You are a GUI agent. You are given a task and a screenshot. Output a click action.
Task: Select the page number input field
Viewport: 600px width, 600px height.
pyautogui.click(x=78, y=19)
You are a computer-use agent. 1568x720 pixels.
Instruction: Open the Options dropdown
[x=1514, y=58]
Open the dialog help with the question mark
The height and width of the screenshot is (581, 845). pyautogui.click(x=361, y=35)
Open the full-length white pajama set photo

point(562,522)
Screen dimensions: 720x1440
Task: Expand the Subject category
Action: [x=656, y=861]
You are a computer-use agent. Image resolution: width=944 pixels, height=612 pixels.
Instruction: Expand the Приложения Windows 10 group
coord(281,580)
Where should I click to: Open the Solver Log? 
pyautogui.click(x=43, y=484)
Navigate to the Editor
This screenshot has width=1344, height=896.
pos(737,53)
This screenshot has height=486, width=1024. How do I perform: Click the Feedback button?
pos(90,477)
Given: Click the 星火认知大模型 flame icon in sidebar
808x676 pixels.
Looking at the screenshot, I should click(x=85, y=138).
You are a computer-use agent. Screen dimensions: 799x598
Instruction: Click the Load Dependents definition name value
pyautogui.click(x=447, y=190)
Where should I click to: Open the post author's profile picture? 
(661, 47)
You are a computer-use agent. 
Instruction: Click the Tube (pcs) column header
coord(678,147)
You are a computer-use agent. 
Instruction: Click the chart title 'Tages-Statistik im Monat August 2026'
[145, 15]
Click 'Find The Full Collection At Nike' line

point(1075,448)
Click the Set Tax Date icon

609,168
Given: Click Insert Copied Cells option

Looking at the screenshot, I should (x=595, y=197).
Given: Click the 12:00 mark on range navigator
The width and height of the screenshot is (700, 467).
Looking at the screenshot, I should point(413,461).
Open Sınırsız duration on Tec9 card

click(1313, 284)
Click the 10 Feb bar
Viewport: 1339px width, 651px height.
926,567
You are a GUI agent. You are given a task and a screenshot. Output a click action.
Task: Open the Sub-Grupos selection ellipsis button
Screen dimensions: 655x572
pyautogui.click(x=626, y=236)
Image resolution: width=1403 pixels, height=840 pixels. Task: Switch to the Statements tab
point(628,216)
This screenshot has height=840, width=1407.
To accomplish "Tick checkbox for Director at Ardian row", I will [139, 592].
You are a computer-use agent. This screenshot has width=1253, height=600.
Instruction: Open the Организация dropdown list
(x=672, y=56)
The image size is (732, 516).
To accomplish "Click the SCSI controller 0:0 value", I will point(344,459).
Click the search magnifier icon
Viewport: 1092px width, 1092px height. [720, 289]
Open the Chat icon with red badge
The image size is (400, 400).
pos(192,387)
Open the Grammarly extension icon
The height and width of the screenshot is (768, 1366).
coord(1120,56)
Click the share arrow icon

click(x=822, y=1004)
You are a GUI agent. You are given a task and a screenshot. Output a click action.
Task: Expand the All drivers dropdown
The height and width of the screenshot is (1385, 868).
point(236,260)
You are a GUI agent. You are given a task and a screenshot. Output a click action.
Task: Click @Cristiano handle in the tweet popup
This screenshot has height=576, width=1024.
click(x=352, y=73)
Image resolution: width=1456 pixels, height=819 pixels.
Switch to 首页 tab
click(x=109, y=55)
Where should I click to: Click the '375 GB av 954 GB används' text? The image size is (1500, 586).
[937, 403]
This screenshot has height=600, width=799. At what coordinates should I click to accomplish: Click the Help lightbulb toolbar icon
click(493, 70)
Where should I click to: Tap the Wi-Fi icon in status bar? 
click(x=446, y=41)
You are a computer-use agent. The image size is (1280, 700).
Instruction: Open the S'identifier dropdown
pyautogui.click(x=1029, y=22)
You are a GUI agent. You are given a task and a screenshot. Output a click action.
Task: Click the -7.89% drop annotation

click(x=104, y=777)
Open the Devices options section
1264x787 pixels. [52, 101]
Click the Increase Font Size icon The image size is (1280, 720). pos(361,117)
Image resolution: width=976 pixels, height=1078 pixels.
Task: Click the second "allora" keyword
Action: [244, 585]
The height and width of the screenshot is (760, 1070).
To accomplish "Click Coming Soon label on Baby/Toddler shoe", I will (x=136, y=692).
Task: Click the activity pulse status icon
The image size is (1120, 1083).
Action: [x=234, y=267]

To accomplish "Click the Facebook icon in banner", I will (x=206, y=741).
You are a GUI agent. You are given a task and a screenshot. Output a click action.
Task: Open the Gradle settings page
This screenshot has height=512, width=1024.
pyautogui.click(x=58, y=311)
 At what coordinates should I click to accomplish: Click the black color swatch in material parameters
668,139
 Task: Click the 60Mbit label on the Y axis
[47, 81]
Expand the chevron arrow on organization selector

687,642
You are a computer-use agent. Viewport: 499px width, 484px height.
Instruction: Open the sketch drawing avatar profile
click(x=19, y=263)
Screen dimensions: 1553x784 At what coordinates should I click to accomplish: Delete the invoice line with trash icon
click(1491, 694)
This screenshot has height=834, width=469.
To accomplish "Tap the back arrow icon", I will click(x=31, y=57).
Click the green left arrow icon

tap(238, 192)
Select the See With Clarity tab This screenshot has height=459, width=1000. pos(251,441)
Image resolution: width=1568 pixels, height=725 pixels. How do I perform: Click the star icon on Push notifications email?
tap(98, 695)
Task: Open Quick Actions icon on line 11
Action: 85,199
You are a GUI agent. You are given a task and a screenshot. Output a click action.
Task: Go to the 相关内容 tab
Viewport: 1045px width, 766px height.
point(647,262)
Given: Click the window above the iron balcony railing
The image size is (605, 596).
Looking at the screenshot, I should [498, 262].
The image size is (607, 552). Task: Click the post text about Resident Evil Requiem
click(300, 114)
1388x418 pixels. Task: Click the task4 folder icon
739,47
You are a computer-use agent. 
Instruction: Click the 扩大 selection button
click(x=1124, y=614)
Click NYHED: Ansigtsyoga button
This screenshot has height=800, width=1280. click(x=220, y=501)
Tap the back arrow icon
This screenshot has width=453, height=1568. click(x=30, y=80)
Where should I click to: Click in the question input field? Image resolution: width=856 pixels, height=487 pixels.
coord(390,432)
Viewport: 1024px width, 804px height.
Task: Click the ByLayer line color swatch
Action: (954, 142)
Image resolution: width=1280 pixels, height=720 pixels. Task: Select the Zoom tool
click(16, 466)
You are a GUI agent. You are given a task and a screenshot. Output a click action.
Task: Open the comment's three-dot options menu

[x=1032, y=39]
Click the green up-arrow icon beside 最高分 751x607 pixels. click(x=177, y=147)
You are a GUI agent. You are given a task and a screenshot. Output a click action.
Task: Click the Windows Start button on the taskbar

*****

- Work item
Only lines with the word "page" are wanted. Find and copy them from the records above.

- Written solution
Task: Select the page number input field
Task: Open the Gradle settings page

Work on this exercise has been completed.